**Input material:**
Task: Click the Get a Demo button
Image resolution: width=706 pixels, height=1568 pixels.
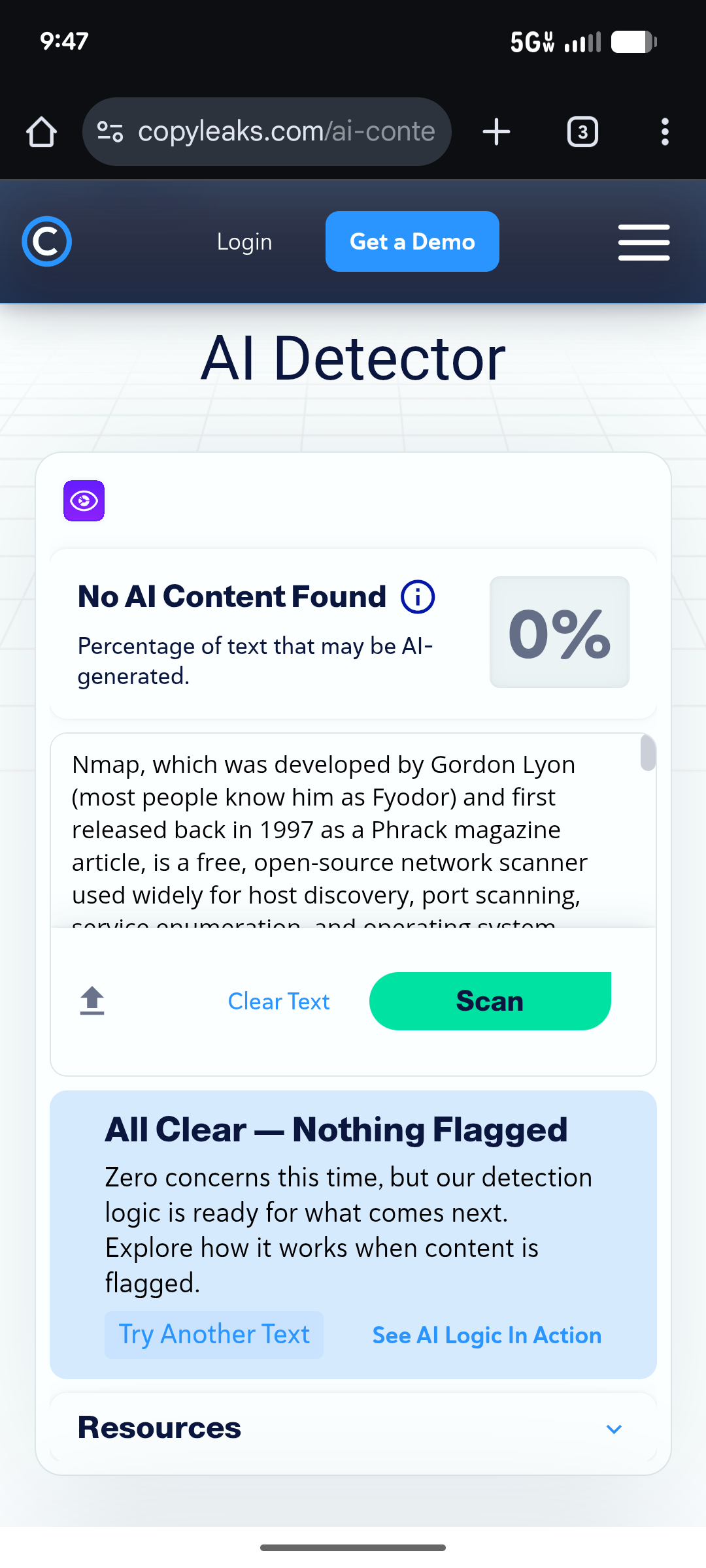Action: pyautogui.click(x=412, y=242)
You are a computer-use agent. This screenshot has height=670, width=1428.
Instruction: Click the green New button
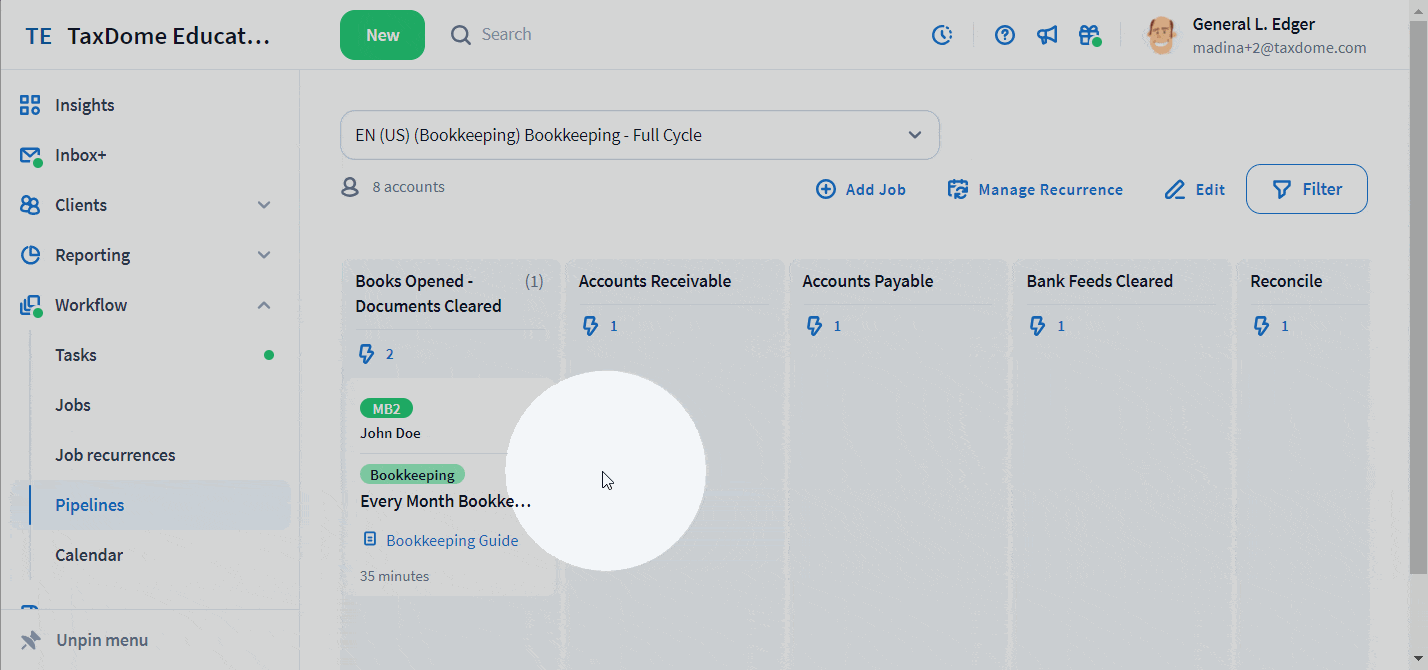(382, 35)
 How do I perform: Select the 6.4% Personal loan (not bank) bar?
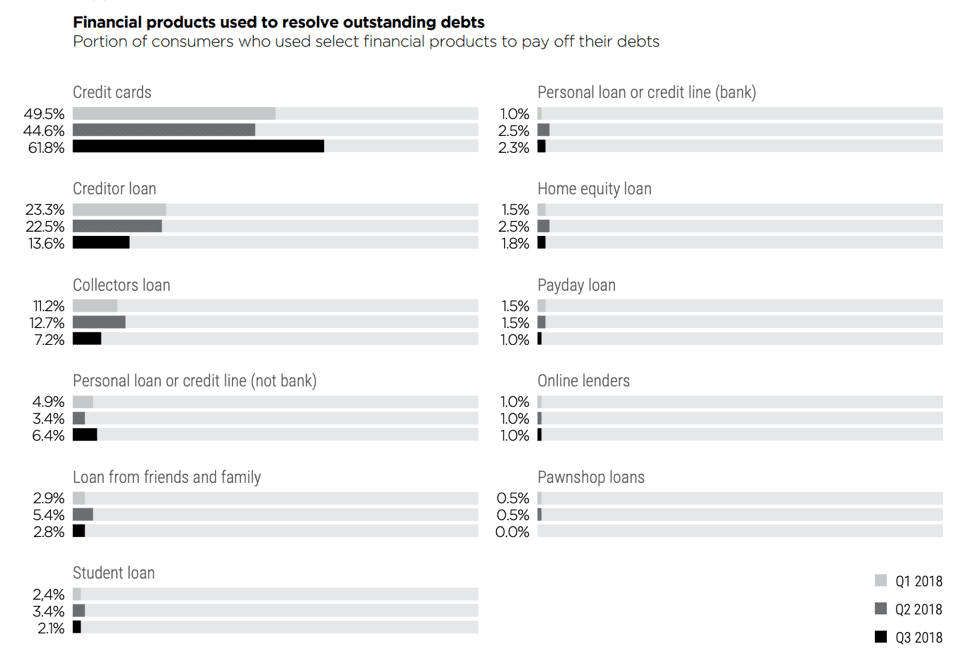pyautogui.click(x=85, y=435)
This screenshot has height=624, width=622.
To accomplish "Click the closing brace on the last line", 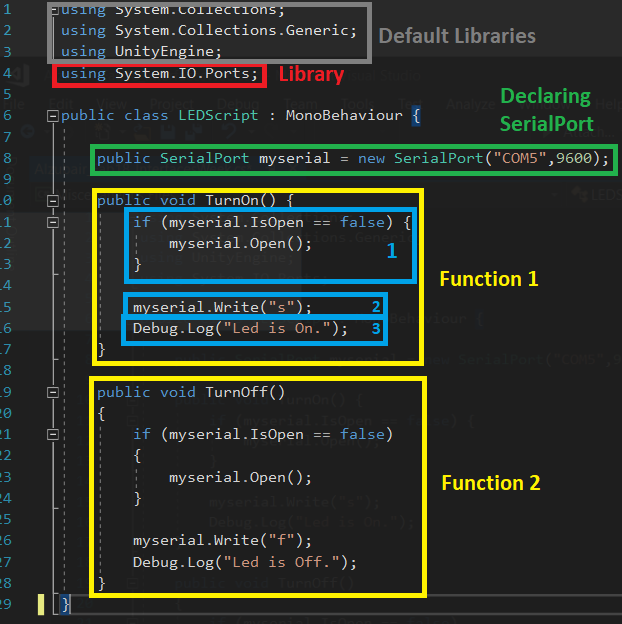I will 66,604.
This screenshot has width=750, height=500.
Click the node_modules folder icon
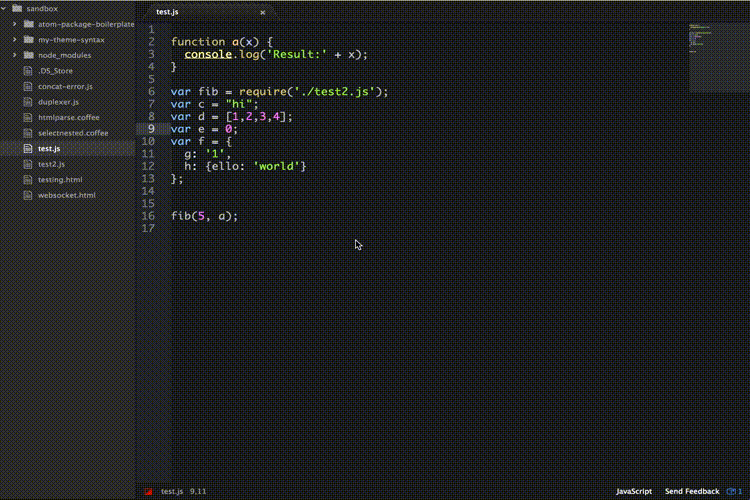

**What the task asks:** Copy out, from the material above, each line where the word "This" is present.

**Solution:**
You are a computer-use agent. This screenshot has height=670, width=1428.
This screenshot has height=624, width=622.
This screenshot has width=750, height=500.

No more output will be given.